2010 Lucozade Sport Goal Shield

Tournament details
- Country: Trinidad and Tobago
- Teams: 11

Final positions
- Champions: North East Stars
- Runners-up: San Juan Jabloteh

Tournament statistics
- Matches played: 9
- Goals scored: 21 (2.33 per match)
- Top goal scorer: Devorn Jorsling (4 goals)

Awards
- Best player: Sean Fraser

= 2010 Trinidad and Tobago Goal Shield =

The 2010 Trinidad and Tobago Goal Shield was the second edition of the annual Lucozade Sport Goal Shield, which is a knockout tournament competition for teams in the TT Pro League. W Connection entered as the defending champions after they defeated Defence Force 3-0 in the inaugural tournament. Continuing from the previous season, the competition not only allowed the winner and runner-up healthy purses at the end of the tournament, but more so give an added incentive for more goals to be scored throughout the tournament. In particular, the winner of the competition was awarded TT$20,000 plus an additional TT$3,000 for every goal scored in the final, TT$2,000 for every goal in the semifinals, and TT$1,000 for each goal scored in the quarterfinals. Whereas, the runner-up was awarded TT$10,000 plus TT$1,500 for every goal scored in the final, TT$1,000 for every goal in the semifinals, and TT$500 for each goal scored in the quarterfinals.

Due to the refurbishment of Trinidad and Tobago's five major stadiums, ahead of the 2010 FIFA U-17 Women's World Cup, all of the matches were played at Marvin Lee Stadium in Macoya.

==Qualification==
Seeding was determined from the league standings following the conclusion of the first round of matches in the 2010–11 season. The bottom two teams were placed in a penalty shootout to determine which team would advance to the qualifying round. Teams ranked seventh to ninth were then placed directly into the qualifying round which will determine the seventh and eight spots in the quarterfinals. Finally, the teams ranked from first to sixth automatically qualified for the quarterfinals.

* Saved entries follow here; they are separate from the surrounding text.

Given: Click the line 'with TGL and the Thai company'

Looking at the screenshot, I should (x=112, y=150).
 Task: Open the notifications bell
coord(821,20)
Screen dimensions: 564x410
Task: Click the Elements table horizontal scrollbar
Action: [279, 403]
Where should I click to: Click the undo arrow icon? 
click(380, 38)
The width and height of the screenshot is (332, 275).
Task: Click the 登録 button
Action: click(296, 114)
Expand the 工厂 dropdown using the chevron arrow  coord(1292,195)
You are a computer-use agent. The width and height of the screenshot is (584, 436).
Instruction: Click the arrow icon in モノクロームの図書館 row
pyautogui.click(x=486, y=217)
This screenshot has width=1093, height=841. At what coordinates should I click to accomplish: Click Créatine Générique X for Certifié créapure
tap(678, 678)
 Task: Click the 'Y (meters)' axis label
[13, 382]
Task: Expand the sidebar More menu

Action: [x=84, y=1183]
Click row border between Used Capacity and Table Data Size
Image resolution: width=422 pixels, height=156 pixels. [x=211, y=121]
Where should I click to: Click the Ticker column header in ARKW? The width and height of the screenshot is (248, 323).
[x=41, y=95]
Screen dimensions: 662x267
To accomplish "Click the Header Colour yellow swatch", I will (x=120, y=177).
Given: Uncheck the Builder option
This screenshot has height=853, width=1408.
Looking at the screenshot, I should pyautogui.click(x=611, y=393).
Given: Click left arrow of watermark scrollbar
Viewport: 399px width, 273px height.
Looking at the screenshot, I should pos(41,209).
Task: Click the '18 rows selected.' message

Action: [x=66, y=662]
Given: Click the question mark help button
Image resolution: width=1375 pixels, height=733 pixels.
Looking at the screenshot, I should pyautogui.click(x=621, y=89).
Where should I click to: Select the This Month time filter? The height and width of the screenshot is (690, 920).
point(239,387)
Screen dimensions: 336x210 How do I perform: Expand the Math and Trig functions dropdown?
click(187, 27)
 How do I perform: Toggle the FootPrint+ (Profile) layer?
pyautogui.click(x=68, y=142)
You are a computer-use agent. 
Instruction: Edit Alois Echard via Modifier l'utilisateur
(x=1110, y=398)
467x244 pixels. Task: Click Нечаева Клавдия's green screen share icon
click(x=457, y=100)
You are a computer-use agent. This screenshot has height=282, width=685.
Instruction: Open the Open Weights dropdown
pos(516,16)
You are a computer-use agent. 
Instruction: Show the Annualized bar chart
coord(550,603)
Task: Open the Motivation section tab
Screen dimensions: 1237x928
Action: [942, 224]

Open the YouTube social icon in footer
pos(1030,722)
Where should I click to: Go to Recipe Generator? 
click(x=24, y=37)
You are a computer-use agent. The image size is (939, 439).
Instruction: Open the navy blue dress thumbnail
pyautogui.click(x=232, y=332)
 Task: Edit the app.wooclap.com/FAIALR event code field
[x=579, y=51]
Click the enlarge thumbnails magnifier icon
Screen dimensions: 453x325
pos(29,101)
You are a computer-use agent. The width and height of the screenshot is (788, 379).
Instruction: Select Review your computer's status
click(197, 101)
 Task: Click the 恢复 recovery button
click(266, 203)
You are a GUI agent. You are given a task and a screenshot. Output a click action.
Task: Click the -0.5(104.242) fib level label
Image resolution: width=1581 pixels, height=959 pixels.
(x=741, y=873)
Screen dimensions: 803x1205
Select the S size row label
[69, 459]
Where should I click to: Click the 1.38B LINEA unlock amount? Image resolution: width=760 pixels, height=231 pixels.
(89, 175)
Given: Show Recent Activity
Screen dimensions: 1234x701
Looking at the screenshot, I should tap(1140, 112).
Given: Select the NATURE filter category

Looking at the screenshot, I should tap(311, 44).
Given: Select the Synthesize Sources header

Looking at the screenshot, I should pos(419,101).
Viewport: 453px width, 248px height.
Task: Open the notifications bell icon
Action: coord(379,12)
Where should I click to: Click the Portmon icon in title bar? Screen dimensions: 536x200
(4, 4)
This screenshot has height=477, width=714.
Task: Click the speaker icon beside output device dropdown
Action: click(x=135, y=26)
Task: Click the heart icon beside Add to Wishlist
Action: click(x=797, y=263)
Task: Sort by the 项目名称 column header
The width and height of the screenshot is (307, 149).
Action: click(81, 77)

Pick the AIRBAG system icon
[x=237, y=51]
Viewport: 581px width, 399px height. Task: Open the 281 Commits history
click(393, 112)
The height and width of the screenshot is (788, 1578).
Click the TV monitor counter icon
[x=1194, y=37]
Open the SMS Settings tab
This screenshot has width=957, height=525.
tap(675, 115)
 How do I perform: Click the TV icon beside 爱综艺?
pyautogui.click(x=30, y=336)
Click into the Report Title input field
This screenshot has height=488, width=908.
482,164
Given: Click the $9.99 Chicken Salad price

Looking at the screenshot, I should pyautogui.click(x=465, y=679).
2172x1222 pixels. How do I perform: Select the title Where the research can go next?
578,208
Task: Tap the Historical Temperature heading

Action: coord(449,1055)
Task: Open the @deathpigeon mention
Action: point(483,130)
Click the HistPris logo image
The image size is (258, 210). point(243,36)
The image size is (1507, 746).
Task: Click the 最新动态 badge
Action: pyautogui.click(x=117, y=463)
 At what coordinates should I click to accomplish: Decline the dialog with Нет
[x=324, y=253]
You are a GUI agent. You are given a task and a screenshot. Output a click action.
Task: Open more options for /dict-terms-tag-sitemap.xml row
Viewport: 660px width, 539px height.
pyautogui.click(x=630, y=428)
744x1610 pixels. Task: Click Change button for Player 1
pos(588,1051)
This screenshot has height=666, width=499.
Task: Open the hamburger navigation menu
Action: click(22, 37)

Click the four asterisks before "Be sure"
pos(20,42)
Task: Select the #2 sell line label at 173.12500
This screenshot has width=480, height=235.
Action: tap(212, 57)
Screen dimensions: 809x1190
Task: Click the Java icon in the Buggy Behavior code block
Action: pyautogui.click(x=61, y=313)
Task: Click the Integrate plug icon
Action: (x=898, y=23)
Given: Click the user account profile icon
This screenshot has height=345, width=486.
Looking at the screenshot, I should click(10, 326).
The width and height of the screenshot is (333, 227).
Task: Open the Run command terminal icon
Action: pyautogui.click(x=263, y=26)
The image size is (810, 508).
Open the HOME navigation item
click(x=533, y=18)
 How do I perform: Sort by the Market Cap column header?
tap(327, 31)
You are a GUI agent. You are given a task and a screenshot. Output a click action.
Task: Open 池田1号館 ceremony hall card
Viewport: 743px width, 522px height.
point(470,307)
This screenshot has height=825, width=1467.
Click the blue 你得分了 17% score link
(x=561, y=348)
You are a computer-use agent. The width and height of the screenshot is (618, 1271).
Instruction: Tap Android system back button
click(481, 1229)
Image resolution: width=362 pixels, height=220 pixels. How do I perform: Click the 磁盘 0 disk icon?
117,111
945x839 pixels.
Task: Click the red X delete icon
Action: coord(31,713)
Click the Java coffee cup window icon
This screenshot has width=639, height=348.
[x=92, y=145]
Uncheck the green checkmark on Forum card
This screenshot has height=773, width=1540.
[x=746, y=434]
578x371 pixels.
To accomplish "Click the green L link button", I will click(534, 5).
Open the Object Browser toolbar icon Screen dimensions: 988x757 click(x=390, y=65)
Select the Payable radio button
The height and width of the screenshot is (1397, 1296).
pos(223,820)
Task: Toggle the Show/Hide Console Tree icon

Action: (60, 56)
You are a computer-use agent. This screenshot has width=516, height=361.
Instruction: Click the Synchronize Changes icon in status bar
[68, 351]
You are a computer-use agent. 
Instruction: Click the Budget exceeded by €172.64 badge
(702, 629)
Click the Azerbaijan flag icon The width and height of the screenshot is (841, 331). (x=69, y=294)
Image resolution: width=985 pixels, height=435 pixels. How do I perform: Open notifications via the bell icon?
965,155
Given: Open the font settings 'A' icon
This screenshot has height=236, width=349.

The automatic quarterfinal qualifiers in order of league position were: Defence Force, Joe Public, W Connection, Ma Pau, San Juan Jabloteh, and Caledonia AIA.

==Schedule==
The schedule for the 2010 Lucozade Sport Goal Shield, as announced by the TT Pro League:

| Round | Date | Matches | Clubs | New entries this round |
|---|---|---|---|---|
| Penalty shootout | 23 July 2010 | 0 | 11 → 10 | 2: 10th–11th |
| Qualifying round | 23 July 2010 | 2 | 10 → 8 | 3: 7th–9th |
| Quarterfinals | 30 July 2010 | 4 | 8 → 4 | 6: 1st–6th |
| Semifinals | 6 August 2010 | 2 | 4 → 2 |  |
| Final | 13 August 2010 | 1 | 2 → 1 |  |

==Results==
All matches except the Penalty shootout were played for 90 minutes duration, at the end of which if the match was still tied, penalty-kicks were used to determine the match winner.

===Penalty shootout===
The tournament commenced on 23 July with FC South End defeating Police 5-3 in a penalty shootout to determine the tenth team to enter the competition.

----

===Qualifying round===
In the qualifying round, North East Stars took an early lead over FC South End with a strike from Sean Fraser and eased into the quarterfinals by a 3-0 score. In the other fixture, St. Ann's Rangers and Tobago United needed 16 penalty kicks to determine the winner after the match ended scoreless. Tobago United's goalkeeper, Sean Johnson, provided some brilliant saves during regulation time before pulling off a save against Joseph Peters in the fifth kick of the penalty shootout to help his side win 6-5 from the spot.

----

----

===Quarterfinals===
In the quarterfinals, Devorn Jorsling completed a beaver-trick to help Defence Force advance with a 5-3 victory over Tobago United. Joe Public were knocked out of the tournament following a 2-0 loss to North East Stars. In addition, San Juan Jabloteh advanced to the semifinals after they defeated Ma Pau on penalties 4-2 after the match ended 1-1. The last team to secure their place was W Connection who defeated Caledonia AIA 1-0.

----

----

----

----

===Semifinals===
On 6 August, Defence Force suffered their first defeat of the league season following their loss to San Juan Jabloteh 0-1. In the other semifinal, North East Stars upended the defending champions W Connection by a 2-1 score.

----

----

===Final===
On 13 August, North East Stars captured the title with the lone goal supplied by Sean Fraser in the 1-0 win over San Juan Jabloteh at Marvin Lee Stadium in Macoya.